De pronto Frodo creyó oír, muy claras pero lejanas, unas voces que venían del pasado:
¡Qué lástima que Bilbo no haya matado a esa vil criatura, cuando tuvo la oportunidad!
¿Lástima? Sí, fue lástima lo que detuvo la mano de Bilbo. Lástima y misericordia: no matar sin necesidad.
No siento ninguna lástima por Gollum. Merece la muerte.

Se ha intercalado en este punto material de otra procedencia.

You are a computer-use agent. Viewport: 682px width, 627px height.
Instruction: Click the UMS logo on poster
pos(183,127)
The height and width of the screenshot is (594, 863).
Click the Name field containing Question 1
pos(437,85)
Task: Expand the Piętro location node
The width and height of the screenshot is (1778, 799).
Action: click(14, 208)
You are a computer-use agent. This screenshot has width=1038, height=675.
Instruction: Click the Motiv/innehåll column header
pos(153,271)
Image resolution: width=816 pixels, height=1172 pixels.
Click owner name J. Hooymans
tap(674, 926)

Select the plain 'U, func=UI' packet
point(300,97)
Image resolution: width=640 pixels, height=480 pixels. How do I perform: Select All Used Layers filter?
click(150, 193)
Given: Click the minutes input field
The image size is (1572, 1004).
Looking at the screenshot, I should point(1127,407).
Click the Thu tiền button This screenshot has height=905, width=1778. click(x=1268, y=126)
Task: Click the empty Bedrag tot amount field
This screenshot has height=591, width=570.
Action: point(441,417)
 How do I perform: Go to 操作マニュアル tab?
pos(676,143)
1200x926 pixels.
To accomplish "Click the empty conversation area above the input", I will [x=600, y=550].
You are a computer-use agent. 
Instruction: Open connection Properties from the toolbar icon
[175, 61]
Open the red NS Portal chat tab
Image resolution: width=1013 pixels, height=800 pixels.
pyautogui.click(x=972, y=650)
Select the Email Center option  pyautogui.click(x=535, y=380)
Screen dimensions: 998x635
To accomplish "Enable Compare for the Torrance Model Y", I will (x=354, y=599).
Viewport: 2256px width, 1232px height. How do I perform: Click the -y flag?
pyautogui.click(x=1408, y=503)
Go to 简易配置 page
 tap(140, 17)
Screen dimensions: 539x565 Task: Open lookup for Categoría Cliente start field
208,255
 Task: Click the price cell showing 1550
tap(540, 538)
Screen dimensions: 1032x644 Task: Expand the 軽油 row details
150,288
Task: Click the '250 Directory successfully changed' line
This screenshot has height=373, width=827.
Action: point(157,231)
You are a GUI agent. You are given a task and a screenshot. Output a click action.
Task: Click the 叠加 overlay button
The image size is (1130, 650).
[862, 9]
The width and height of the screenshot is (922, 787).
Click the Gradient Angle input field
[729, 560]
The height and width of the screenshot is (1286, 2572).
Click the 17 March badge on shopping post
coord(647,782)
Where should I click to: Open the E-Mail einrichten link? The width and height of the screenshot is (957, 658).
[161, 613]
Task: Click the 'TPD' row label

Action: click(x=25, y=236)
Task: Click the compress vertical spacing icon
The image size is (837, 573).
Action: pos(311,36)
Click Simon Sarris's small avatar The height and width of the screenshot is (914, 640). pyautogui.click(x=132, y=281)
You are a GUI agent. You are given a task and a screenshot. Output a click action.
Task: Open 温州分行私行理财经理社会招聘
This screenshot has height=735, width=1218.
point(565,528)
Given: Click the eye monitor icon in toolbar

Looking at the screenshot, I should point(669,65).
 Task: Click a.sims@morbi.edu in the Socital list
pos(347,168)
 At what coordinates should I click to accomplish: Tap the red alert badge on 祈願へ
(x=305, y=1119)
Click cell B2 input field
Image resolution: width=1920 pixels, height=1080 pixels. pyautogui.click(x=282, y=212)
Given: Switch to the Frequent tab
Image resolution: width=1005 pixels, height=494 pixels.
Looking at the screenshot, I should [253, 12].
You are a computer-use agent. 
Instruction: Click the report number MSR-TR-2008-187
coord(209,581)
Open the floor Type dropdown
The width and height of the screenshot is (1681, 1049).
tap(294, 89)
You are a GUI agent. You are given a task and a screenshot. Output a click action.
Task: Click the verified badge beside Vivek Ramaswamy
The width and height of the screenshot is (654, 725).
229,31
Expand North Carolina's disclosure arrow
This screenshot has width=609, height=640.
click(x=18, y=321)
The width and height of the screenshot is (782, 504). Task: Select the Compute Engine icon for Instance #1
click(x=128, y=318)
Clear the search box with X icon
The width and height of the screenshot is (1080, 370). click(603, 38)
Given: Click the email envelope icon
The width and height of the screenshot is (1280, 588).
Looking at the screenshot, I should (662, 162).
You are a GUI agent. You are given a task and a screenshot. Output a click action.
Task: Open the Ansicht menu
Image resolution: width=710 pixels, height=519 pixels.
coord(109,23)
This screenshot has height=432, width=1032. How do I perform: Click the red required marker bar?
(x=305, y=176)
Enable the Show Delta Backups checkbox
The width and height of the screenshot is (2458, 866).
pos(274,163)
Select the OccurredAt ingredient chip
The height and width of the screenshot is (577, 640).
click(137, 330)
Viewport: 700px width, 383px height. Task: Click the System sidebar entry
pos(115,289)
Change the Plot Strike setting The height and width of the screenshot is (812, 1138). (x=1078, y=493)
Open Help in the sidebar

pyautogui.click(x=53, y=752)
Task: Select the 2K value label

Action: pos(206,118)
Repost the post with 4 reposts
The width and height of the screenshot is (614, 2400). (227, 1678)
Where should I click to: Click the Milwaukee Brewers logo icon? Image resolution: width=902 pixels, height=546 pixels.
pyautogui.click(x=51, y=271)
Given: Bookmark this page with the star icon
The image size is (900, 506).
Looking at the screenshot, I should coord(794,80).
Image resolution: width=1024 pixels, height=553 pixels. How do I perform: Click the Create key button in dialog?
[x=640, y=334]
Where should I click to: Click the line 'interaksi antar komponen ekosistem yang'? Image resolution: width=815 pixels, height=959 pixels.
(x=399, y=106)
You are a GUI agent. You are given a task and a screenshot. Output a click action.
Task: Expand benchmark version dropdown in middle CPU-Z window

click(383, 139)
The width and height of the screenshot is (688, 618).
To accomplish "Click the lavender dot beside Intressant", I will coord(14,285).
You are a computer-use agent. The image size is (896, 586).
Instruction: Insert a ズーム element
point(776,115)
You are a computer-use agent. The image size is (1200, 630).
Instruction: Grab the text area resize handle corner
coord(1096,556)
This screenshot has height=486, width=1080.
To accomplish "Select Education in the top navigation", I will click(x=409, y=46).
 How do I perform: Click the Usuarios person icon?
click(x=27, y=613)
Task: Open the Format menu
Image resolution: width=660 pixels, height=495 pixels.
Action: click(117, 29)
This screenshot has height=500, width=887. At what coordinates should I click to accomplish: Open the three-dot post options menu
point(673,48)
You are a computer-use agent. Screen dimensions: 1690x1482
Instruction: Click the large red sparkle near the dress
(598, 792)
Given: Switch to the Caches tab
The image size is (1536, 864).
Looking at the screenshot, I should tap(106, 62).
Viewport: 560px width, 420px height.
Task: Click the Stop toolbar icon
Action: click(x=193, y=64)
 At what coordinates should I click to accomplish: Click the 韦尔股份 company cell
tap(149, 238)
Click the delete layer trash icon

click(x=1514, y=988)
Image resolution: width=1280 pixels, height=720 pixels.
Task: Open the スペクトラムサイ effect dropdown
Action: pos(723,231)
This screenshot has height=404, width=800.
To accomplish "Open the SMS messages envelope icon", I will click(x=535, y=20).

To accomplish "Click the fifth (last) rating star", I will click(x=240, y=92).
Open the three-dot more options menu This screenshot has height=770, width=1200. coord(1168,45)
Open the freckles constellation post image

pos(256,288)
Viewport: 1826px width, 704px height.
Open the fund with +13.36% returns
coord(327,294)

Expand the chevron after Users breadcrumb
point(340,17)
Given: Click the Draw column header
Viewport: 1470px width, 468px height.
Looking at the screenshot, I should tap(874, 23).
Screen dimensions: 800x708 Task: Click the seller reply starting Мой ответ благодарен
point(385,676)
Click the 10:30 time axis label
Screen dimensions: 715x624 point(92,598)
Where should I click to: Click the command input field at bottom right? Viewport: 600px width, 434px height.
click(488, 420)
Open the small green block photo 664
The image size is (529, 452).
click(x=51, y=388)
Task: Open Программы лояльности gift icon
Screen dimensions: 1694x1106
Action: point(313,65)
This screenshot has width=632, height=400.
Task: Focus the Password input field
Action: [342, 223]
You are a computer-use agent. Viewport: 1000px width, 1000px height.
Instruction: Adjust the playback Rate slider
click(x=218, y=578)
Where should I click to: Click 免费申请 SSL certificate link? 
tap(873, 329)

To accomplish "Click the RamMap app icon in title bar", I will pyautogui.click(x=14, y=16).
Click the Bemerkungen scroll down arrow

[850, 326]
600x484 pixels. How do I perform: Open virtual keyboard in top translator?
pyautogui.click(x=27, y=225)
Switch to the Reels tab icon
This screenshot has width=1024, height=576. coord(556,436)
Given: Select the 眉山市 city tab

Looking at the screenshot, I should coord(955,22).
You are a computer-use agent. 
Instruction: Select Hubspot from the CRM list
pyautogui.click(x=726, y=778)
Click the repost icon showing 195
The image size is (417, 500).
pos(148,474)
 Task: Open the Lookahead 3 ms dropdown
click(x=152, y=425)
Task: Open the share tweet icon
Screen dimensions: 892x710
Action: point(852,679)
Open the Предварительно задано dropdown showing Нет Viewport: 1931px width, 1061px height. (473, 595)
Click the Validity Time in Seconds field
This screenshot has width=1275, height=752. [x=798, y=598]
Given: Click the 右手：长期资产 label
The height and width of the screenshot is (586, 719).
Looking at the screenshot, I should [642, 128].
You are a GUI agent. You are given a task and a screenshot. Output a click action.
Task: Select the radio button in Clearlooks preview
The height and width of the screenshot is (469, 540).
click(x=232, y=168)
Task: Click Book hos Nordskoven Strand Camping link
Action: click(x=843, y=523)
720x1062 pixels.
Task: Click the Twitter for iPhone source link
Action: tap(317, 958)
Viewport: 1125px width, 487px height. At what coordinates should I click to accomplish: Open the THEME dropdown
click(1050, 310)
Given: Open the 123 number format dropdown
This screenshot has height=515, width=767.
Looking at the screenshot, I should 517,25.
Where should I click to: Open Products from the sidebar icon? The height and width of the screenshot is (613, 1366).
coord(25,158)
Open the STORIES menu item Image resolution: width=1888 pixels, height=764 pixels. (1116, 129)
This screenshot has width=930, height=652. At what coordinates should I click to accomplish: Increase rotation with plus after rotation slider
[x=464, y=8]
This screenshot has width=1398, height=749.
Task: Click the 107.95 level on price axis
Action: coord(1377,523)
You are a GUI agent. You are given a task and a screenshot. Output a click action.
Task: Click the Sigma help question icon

La merece, sin duda. Muchos de los que viven merecen morir y algunos de los que mueren merecen la vida. ¿Puedes devolver la vida? Entonces no te apresures en dispensar la muerte, pues ni el más sabio conoce el fin de todos los caminos.
—Muy bien —respondió Frodo en voz alta, bajando la espada—. Pero todavía tengo miedo. Y sin embargo, como ves, no tocaré a este desgraciado. Porque ahora que lo veo, me inspira lástima.